Step 1: Gather your ingredients. You’ll need:
1 pomelo or grapefruit
2 large or 3 small Meyer lemons
a bunch o’ carrots (I had a bundle—approx 10 skinny small—of multi-colored carrots and 3 large orange ones)
3 cups sugar
1/2 teaspoon salt
1 teaspoon coriander (or spice(s) of choice!)
Step 2: Prepare the carrots and citrus
Pomelo prep: halve it. juice it. remove any escapist seeds, throw in some of the good pulp from the juice strainer thing.
Meyer lemon prep: halve ‘em. juice them. scrape out as much pith and such from 4 of the rind halves (continue to scrape on the juicer).

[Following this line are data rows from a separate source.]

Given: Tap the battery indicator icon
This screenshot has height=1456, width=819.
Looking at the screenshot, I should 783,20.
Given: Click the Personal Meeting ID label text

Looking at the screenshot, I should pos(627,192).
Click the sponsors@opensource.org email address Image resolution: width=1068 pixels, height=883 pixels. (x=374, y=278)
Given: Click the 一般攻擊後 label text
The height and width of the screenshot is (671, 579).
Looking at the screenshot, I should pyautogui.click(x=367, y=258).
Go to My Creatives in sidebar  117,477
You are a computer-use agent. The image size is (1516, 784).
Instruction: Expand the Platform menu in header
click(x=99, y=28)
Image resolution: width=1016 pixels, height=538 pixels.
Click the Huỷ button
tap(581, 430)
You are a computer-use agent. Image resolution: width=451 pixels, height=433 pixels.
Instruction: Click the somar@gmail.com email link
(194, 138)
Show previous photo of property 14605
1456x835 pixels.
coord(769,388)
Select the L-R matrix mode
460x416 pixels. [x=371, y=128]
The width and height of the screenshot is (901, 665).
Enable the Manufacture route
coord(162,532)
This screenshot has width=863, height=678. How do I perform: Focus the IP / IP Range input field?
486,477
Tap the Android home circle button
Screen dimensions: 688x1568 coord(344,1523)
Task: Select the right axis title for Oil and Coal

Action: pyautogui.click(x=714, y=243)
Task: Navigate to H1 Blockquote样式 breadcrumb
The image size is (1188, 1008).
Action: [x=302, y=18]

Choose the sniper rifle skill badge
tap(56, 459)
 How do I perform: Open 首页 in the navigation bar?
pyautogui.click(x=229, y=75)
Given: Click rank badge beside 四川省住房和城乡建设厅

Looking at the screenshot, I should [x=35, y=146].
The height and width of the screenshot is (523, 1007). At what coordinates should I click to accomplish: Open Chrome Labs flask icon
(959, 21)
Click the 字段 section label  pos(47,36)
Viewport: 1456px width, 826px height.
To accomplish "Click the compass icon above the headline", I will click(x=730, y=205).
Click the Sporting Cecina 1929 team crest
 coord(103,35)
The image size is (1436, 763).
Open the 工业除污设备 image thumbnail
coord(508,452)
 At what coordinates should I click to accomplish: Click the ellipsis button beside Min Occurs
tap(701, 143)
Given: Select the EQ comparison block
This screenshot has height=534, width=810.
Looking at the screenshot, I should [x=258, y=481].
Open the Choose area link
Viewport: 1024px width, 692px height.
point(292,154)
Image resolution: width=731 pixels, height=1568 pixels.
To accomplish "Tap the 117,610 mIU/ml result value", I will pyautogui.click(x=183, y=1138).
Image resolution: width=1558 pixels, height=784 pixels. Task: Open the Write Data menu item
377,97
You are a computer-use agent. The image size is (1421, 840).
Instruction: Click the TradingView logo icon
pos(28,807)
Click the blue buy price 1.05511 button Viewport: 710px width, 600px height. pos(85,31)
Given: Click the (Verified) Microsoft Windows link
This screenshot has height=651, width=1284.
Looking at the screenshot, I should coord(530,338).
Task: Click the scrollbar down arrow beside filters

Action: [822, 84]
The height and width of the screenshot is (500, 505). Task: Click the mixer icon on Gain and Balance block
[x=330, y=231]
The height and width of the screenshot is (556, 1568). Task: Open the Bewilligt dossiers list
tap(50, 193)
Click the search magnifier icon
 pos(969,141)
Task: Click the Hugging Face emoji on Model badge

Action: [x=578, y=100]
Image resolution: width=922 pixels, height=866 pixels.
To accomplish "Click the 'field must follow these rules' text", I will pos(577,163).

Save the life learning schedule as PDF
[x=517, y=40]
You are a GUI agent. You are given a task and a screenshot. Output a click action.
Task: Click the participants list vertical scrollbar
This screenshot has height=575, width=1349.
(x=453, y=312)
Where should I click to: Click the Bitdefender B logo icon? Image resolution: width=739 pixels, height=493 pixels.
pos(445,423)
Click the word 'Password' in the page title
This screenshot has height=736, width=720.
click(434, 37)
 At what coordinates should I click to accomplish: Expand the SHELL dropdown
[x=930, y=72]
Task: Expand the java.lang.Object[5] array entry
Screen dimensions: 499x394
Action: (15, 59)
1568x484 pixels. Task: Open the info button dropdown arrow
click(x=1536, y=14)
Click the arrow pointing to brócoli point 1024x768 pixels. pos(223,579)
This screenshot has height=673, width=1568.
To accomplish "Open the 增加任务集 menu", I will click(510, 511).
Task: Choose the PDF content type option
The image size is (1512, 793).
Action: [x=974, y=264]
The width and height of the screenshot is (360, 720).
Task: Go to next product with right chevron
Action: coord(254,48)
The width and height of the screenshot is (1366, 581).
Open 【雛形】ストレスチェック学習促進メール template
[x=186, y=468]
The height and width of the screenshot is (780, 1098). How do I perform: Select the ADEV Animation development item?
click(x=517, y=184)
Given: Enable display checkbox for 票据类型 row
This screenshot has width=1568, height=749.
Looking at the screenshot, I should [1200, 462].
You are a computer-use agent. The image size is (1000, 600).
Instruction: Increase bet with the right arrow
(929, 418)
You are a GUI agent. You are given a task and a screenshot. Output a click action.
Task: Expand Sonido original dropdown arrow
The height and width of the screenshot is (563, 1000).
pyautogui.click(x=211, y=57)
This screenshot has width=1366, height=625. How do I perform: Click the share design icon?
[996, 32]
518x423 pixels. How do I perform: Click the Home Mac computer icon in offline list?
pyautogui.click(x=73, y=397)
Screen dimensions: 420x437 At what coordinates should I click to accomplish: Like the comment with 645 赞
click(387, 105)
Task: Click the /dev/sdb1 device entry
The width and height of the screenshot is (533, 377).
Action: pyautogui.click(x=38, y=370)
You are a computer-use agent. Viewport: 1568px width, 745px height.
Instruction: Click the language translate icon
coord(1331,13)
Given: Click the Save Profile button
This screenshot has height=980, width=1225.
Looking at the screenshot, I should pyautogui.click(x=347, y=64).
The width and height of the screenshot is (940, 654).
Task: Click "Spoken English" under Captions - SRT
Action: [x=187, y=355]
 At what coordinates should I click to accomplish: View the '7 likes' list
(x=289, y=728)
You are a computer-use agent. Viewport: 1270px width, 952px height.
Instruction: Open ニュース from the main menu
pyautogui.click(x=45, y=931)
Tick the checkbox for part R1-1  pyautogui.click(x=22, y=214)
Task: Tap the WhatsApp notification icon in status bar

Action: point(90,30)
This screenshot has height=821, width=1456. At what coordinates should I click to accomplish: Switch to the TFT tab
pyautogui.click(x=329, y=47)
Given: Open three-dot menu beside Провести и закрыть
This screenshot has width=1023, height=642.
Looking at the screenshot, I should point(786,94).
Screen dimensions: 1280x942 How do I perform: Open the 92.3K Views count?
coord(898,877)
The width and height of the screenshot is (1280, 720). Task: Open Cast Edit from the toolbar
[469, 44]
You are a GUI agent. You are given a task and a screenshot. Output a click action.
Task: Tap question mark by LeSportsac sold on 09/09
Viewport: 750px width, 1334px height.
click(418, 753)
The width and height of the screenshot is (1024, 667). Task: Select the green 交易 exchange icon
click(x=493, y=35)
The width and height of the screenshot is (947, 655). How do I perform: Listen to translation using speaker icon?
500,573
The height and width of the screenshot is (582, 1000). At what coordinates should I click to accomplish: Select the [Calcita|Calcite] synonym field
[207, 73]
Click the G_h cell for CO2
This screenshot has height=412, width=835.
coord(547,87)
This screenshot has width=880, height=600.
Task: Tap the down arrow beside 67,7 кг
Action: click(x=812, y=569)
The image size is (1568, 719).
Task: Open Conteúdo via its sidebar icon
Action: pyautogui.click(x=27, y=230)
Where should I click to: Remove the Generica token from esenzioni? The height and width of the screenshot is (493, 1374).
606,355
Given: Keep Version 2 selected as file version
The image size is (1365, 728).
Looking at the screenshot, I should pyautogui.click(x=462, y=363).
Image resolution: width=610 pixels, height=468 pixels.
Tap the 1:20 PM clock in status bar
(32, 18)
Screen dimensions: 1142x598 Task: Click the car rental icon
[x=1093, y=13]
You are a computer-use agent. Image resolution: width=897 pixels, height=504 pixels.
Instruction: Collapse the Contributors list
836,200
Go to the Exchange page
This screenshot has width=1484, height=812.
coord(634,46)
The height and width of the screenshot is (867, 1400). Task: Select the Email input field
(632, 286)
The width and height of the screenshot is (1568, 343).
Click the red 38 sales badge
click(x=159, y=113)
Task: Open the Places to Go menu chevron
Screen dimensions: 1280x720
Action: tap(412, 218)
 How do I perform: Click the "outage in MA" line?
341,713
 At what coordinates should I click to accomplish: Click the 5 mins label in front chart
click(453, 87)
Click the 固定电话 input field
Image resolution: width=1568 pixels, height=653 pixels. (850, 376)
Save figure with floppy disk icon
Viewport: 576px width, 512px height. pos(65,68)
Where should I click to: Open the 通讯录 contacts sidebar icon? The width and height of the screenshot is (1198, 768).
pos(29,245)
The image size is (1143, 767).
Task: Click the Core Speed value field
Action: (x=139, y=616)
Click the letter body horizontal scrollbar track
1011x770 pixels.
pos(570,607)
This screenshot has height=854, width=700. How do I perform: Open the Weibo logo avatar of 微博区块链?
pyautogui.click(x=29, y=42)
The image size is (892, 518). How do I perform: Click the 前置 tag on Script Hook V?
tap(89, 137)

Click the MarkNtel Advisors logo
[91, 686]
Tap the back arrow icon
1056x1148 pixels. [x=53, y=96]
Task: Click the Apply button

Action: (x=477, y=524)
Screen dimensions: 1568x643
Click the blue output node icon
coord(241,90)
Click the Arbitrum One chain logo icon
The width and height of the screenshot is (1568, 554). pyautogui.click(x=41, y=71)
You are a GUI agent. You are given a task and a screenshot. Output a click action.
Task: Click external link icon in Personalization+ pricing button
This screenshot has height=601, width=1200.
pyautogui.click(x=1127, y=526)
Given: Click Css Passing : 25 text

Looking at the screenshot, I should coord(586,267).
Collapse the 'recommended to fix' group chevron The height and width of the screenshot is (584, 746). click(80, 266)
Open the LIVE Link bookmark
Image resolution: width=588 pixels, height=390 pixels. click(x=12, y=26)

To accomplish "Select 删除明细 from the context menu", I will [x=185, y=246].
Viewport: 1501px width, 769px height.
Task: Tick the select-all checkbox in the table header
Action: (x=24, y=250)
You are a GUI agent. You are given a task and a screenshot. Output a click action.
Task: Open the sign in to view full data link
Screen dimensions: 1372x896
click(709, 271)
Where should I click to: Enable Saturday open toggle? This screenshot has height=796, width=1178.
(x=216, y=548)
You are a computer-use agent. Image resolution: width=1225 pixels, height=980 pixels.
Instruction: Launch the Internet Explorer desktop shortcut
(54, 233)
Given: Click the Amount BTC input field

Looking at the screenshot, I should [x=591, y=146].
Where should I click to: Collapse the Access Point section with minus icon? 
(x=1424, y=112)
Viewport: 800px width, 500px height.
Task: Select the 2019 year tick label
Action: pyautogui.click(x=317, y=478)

Chop or food process the empty rinds.
Carrot prep: grate by hand on the large side of your grater. OR two words: FOOD PROCESSOR. I’ve upgraded to a rockstar machine and haven’t been happier with an appliance (well, perhaps aside from my free bread machine.)
I ended up with 6 cups of carrot/citrus pulp (4 cups carrot, 2 cups citrus.) The cool thing about marmalade is that you can use whatever combination/prep type for the citrus here. i.e. you can relax about recipe-following in canning for the first time!
Step 3: Throw carrot/citrus pulp in your heaviest-bottom stockpot/pan (copper bottom if you’ve got it.) Add sugar, salt and coriander. Let sit for an hour (while you clean up the prep mess and sterilize your jars.)
At this point, taste the mix. Add more coriander, or use a different spice entirely. Your first taste of your creation should not be upon popping open a sealed jar! Spice combinations are flexible, sugar ratio is arguably flexible, just don’t cut down the citrus ratio with such a low acidity food as carrots. Carrots (without citrus) usually have to be pressure canned for safety in preservation.
Step 4: Put on a pair of comfortable shoes (yes, I’m serious, not just evoking lesbian humor.) Bring mix to a boil over medium heat, stirring every few minutes to incorporate all ingredients. Once boiling, reduce heat to med-low and cook at a rapid boil for 30 min. FYI, when you stir, it will calm the boil; don’t worry about that. The catch at this step is that you’ve gotta stick near the pot, stirring pretty consistently—especially if you’re using a cheaper pot (not copper bottomed)—so you don’t burn the sugar. (See why the shoes will come in handy?)
Step 5: Remove from heat. Ladle mixture into hot jars (hot just means still hot from being sterilized in boiling water, in your canner pot.) Wipe rims clean of any wayward, sticky goo with a clean cloth. Place prepared lids (which are warmed on stove in small saucepan of water, not boiled) on jars and screw bands on finger-tight (closed tightly but not so much that you’ll need to phone a friend to open it.) Put jars in your canner.
Step 6: Start the timer (and process) for 10 minutes when your canner pot reaches a rapid boil.
In retrospect, I wish I’d have used more purple carrots, the measly one I had sort of faded into the orange-y hues of this mixture. I’d love opinions on further sugar reduction here; though the mix was rather thick with carrots, I think so long as they’re simply coated with the syrup it’d be okay. Dropping the sugar a tad more might help make it more of a savory, true citrus chutney.